▼▼▼

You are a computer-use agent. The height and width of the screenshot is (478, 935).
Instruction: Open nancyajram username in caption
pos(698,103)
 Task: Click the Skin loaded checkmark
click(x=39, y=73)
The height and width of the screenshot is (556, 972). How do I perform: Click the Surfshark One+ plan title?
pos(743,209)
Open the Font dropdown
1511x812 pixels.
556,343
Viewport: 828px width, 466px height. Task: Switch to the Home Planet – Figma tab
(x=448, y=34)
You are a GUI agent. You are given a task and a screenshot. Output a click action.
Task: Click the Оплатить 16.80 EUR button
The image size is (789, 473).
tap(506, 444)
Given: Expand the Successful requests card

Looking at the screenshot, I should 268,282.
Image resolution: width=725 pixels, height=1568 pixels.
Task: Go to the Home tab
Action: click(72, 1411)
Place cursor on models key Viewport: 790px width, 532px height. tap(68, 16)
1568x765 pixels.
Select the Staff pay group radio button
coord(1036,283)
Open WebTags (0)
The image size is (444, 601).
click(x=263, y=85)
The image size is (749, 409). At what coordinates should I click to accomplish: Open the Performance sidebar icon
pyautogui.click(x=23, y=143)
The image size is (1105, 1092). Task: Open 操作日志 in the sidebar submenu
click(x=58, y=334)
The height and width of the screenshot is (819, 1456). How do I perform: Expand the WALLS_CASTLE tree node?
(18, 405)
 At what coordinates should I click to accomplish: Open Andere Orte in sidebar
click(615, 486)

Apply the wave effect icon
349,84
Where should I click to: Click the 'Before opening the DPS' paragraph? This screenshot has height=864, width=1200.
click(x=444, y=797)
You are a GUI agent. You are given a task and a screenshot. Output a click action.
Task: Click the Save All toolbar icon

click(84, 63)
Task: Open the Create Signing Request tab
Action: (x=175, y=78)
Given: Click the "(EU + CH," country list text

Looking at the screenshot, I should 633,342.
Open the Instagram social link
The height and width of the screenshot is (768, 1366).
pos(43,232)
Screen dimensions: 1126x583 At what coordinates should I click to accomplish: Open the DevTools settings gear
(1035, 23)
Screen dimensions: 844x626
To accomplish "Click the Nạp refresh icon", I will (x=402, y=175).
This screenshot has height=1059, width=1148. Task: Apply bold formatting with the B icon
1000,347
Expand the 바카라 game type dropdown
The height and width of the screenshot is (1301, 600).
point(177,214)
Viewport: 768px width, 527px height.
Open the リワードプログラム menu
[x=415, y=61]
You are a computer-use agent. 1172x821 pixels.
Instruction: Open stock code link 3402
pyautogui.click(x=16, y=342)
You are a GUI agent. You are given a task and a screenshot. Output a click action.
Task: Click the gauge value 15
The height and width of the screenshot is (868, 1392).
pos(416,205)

▲▲▲

Stated problem »
Copy the items exactly, from the line containing "Task: Click the Skin loaded checkmark" up to and including the line containing "point(177,214)".

Task response »
 Task: Click the Skin loaded checkmark
click(x=39, y=73)
The height and width of the screenshot is (556, 972). How do I perform: Click the Surfshark One+ plan title?
pos(743,209)
Open the Font dropdown
1511x812 pixels.
556,343
Viewport: 828px width, 466px height. Task: Switch to the Home Planet – Figma tab
(x=448, y=34)
You are a GUI agent. You are given a task and a screenshot. Output a click action.
Task: Click the Оплатить 16.80 EUR button
The image size is (789, 473).
tap(506, 444)
Given: Expand the Successful requests card

Looking at the screenshot, I should 268,282.
Image resolution: width=725 pixels, height=1568 pixels.
Task: Go to the Home tab
Action: click(72, 1411)
Place cursor on models key Viewport: 790px width, 532px height. tap(68, 16)
1568x765 pixels.
Select the Staff pay group radio button
coord(1036,283)
Open WebTags (0)
The image size is (444, 601).
click(x=263, y=85)
The image size is (749, 409). At what coordinates should I click to accomplish: Open the Performance sidebar icon
pyautogui.click(x=23, y=143)
The image size is (1105, 1092). Task: Open 操作日志 in the sidebar submenu
click(x=58, y=334)
The height and width of the screenshot is (819, 1456). How do I perform: Expand the WALLS_CASTLE tree node?
(18, 405)
 At what coordinates should I click to accomplish: Open Andere Orte in sidebar
click(615, 486)

Apply the wave effect icon
349,84
Where should I click to: Click the 'Before opening the DPS' paragraph? This screenshot has height=864, width=1200.
click(x=444, y=797)
You are a GUI agent. You are given a task and a screenshot. Output a click action.
Task: Click the Save All toolbar icon

click(84, 63)
Task: Open the Create Signing Request tab
Action: (x=175, y=78)
Given: Click the "(EU + CH," country list text

Looking at the screenshot, I should 633,342.
Open the Instagram social link
The height and width of the screenshot is (768, 1366).
pos(43,232)
Screen dimensions: 1126x583 At what coordinates should I click to accomplish: Open the DevTools settings gear
(1035, 23)
Screen dimensions: 844x626
To accomplish "Click the Nạp refresh icon", I will (x=402, y=175).
This screenshot has height=1059, width=1148. Task: Apply bold formatting with the B icon
1000,347
Expand the 바카라 game type dropdown
The height and width of the screenshot is (1301, 600).
point(177,214)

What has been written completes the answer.